Force Compression

Apply force in rapid, intense bursts.

There are two ways to apply force against your opponent:

  1. With a long, extended push, or
  2. In short, explosive movements.

The latter (short, exposive movements) is almost always preferable. Here’s why.

Imagine you’re throwing a punch. Which will be more effective?

  1. Slowly pushing your fist against their jaw, or
  2. Actually winding up and punching them.

Most people would agree that the first option would be more of an annoyance than an actual punch, whereas the second option would be damaging. This holds true even if the total amount of force applied is the same in both situations. The difference is force compression.

Force compression tells us that force is more effective when applied quickly. That’s what we call “explosiveness.” It’s why a whip, which is just a rope, can generate so much power when it cracks: all the force is applied in a single instant.

Force compression is related to the study of plyometrics.

Benefits of force compression

It’s more efficient.
Force compression yields greater results with less energy expenditure.

You’re more likely to get kuzushi.
When you apply force in quick bursts, you deny your opponent the ability to react and brace against it.

It doesn’t telegraph your intentions.
If you only tense up when applying force and are otherwise relaxed, it’s much more difficult for your opponent to predict what you’re going to do.

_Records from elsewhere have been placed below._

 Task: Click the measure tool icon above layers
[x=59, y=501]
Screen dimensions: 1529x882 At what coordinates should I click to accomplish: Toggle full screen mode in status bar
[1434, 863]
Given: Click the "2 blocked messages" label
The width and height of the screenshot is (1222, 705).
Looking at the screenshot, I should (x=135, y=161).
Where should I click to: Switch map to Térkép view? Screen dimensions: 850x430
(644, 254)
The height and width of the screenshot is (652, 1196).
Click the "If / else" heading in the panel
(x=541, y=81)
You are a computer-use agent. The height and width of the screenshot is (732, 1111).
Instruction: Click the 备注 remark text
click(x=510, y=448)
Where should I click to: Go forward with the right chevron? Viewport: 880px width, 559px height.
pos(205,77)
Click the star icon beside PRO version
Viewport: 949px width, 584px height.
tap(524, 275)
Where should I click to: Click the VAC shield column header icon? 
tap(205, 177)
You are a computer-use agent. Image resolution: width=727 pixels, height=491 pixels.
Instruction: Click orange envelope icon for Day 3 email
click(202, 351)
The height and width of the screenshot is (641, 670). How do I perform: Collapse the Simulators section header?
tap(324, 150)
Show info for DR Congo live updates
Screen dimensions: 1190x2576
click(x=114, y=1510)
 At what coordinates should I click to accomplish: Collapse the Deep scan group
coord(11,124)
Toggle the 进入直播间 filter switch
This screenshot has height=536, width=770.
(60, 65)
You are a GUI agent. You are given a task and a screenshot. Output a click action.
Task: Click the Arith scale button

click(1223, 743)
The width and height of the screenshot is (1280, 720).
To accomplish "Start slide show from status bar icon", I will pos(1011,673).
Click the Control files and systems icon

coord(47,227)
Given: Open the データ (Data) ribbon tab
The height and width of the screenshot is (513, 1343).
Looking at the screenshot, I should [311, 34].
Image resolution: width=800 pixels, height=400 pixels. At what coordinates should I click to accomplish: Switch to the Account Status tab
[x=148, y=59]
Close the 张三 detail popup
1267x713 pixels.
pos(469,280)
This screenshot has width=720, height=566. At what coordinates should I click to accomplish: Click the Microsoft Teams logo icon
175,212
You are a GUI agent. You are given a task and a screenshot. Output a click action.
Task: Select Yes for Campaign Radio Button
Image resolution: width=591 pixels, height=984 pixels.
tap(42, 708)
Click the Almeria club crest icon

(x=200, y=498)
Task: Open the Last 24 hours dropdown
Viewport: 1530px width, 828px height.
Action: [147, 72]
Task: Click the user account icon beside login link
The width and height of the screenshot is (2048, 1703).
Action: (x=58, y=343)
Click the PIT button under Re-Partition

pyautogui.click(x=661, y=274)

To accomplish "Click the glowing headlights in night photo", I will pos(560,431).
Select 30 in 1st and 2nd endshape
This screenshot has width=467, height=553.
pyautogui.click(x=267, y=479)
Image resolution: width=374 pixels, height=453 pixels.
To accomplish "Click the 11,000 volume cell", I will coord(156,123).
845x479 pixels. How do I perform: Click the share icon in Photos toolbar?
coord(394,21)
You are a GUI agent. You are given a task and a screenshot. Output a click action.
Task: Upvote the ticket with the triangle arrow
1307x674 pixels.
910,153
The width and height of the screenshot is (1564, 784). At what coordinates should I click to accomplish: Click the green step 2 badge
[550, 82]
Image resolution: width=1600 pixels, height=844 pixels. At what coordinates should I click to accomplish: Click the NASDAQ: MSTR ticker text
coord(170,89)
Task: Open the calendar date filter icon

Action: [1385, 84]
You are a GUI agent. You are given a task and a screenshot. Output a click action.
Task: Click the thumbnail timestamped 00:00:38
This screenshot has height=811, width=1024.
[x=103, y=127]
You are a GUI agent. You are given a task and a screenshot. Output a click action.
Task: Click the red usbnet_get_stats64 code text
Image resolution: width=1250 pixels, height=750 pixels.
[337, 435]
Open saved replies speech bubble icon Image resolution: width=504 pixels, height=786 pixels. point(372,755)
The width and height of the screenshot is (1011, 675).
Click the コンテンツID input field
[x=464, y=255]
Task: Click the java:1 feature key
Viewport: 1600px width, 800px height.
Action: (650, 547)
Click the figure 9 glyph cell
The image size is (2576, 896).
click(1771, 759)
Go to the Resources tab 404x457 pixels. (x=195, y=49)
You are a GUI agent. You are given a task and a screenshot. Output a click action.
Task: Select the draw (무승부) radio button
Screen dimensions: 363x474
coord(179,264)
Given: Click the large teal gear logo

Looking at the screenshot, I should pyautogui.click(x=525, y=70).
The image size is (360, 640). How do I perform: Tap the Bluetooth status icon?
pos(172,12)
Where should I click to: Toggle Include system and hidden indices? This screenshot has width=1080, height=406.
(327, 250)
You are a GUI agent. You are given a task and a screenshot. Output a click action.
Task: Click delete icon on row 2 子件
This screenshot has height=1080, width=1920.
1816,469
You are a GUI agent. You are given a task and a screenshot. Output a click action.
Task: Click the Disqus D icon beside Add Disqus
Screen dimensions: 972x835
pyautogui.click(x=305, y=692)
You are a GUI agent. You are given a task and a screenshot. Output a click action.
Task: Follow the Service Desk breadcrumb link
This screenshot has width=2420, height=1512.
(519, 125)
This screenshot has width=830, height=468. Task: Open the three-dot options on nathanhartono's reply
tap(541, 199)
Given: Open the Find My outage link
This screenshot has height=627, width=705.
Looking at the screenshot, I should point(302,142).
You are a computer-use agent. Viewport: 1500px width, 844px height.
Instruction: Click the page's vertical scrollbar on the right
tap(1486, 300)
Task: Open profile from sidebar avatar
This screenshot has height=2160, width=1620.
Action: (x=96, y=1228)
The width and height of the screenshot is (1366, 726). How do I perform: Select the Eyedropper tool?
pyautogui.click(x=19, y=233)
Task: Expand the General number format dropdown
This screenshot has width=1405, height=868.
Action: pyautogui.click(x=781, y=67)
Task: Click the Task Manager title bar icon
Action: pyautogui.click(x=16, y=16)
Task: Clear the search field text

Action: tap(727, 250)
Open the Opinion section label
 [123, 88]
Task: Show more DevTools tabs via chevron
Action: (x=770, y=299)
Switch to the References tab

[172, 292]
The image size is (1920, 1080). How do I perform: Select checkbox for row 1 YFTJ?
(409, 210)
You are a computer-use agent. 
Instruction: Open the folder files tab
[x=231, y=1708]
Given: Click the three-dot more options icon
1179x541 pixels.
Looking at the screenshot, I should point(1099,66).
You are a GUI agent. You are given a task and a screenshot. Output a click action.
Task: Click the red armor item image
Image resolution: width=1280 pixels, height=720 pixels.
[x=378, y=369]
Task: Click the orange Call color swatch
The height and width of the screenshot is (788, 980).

Examples of force compression

The arm drag.
Arm drags only work when done quickly and suddenly. A slow pull will not achieve maximum kuzushi.

The collar drag.
An effective collar drag requires a quick jerk of the collar, rather than a long protracted pull.

Grip breaks.
If you’re having trouble breaking grips, ask yourself if you’re sufficiently compressing force. You want to take the slack out of the grip, then rapidly shove or tug your opponent’s hand.